(Records from a dataset)
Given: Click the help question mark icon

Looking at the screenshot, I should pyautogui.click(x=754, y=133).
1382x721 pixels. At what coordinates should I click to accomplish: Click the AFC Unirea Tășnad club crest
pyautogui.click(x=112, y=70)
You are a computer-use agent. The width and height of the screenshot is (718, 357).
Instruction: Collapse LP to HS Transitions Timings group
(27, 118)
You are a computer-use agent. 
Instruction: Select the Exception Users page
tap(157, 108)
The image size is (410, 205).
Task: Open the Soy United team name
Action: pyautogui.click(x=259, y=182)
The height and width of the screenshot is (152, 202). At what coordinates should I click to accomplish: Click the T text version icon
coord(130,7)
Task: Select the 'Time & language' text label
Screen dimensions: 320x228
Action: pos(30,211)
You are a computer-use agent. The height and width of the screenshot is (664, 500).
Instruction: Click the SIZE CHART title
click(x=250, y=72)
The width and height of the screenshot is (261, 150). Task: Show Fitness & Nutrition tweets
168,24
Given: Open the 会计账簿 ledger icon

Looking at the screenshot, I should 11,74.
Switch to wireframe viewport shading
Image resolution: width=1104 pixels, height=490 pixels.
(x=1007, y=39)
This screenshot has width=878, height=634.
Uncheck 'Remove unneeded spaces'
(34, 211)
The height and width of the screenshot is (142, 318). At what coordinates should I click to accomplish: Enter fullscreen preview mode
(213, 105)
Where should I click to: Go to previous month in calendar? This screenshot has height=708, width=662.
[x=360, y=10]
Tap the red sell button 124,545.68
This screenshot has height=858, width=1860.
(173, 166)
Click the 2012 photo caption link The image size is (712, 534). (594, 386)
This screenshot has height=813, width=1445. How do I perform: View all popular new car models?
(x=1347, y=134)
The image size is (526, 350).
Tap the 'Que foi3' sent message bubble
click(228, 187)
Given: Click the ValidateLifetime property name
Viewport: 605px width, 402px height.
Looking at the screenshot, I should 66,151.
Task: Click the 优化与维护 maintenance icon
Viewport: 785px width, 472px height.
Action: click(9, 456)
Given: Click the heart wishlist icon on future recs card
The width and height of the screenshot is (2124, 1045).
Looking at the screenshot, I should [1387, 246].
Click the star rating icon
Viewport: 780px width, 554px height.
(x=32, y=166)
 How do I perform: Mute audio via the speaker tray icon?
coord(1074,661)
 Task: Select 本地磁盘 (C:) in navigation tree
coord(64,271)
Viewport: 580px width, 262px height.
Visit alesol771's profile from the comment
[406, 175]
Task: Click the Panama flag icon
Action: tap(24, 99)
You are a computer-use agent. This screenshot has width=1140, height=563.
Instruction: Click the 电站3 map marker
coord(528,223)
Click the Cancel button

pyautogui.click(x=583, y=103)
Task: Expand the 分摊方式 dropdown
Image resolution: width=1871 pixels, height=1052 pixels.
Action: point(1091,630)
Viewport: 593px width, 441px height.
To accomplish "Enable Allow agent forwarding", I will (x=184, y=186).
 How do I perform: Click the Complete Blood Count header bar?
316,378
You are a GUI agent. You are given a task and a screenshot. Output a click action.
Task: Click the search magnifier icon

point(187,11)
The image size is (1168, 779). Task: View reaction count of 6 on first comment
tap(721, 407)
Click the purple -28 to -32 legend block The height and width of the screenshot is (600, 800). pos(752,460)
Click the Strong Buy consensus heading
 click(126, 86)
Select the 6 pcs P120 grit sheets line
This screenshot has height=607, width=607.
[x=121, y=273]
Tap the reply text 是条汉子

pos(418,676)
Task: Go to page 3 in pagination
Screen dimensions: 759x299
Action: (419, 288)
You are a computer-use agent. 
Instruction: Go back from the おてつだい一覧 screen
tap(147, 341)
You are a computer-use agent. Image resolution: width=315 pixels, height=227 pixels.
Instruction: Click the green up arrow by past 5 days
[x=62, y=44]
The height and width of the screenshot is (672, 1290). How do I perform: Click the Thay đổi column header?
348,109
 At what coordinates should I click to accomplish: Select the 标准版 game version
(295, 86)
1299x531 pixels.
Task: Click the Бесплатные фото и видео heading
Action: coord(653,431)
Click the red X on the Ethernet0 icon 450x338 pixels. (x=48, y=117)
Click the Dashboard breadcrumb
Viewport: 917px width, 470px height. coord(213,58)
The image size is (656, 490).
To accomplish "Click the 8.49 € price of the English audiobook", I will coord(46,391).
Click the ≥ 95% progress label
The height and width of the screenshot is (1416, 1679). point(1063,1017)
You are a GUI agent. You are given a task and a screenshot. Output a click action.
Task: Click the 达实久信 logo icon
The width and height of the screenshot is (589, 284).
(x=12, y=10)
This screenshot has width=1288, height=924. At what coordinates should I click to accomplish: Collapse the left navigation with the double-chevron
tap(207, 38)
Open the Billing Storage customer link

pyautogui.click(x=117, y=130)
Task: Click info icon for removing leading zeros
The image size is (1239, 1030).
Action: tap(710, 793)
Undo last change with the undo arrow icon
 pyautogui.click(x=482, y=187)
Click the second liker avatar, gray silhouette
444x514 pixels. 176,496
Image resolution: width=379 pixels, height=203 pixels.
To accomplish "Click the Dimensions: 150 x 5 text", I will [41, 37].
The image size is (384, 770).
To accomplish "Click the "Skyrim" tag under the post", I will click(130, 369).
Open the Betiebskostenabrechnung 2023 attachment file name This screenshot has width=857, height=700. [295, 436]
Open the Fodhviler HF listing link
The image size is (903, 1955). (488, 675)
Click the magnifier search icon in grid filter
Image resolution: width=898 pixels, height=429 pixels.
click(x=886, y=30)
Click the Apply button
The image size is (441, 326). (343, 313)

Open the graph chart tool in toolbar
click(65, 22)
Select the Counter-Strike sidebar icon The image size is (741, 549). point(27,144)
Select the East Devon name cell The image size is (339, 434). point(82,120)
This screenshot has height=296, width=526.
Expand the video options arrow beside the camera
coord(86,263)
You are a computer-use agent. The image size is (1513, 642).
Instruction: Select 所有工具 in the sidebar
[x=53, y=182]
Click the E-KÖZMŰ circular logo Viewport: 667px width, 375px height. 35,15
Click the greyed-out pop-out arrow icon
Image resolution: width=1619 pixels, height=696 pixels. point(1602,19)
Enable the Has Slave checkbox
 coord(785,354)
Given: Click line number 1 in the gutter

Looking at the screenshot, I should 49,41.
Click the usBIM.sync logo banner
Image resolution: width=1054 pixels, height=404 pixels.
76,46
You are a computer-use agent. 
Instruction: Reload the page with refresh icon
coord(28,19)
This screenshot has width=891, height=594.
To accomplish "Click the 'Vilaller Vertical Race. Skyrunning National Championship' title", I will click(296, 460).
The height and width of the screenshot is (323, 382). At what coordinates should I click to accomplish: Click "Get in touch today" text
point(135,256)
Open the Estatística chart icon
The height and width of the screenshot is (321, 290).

**Task instructions:**
Would you print exactly, and only, the lines of the data above from the line with "Instruction: Click the green" through the line with "Image resolution: width=379", inclusive?

**Your response:**
Instruction: Click the green up arrow by past 5 days
[x=62, y=44]
The height and width of the screenshot is (672, 1290). How do I perform: Click the Thay đổi column header?
348,109
 At what coordinates should I click to accomplish: Select the 标准版 game version
(295, 86)
1299x531 pixels.
Task: Click the Бесплатные фото и видео heading
Action: coord(653,431)
Click the red X on the Ethernet0 icon 450x338 pixels. (x=48, y=117)
Click the Dashboard breadcrumb
Viewport: 917px width, 470px height. coord(213,58)
The image size is (656, 490).
To accomplish "Click the 8.49 € price of the English audiobook", I will coord(46,391).
Click the ≥ 95% progress label
The height and width of the screenshot is (1416, 1679). point(1063,1017)
You are a GUI agent. You are given a task and a screenshot. Output a click action.
Task: Click the 达实久信 logo icon
The width and height of the screenshot is (589, 284).
(x=12, y=10)
This screenshot has width=1288, height=924. At what coordinates should I click to accomplish: Collapse the left navigation with the double-chevron
tap(207, 38)
Open the Billing Storage customer link

pyautogui.click(x=117, y=130)
Task: Click info icon for removing leading zeros
The image size is (1239, 1030).
Action: tap(710, 793)
Undo last change with the undo arrow icon
 pyautogui.click(x=482, y=187)
Click the second liker avatar, gray silhouette
444x514 pixels. 176,496
Image resolution: width=379 pixels, height=203 pixels.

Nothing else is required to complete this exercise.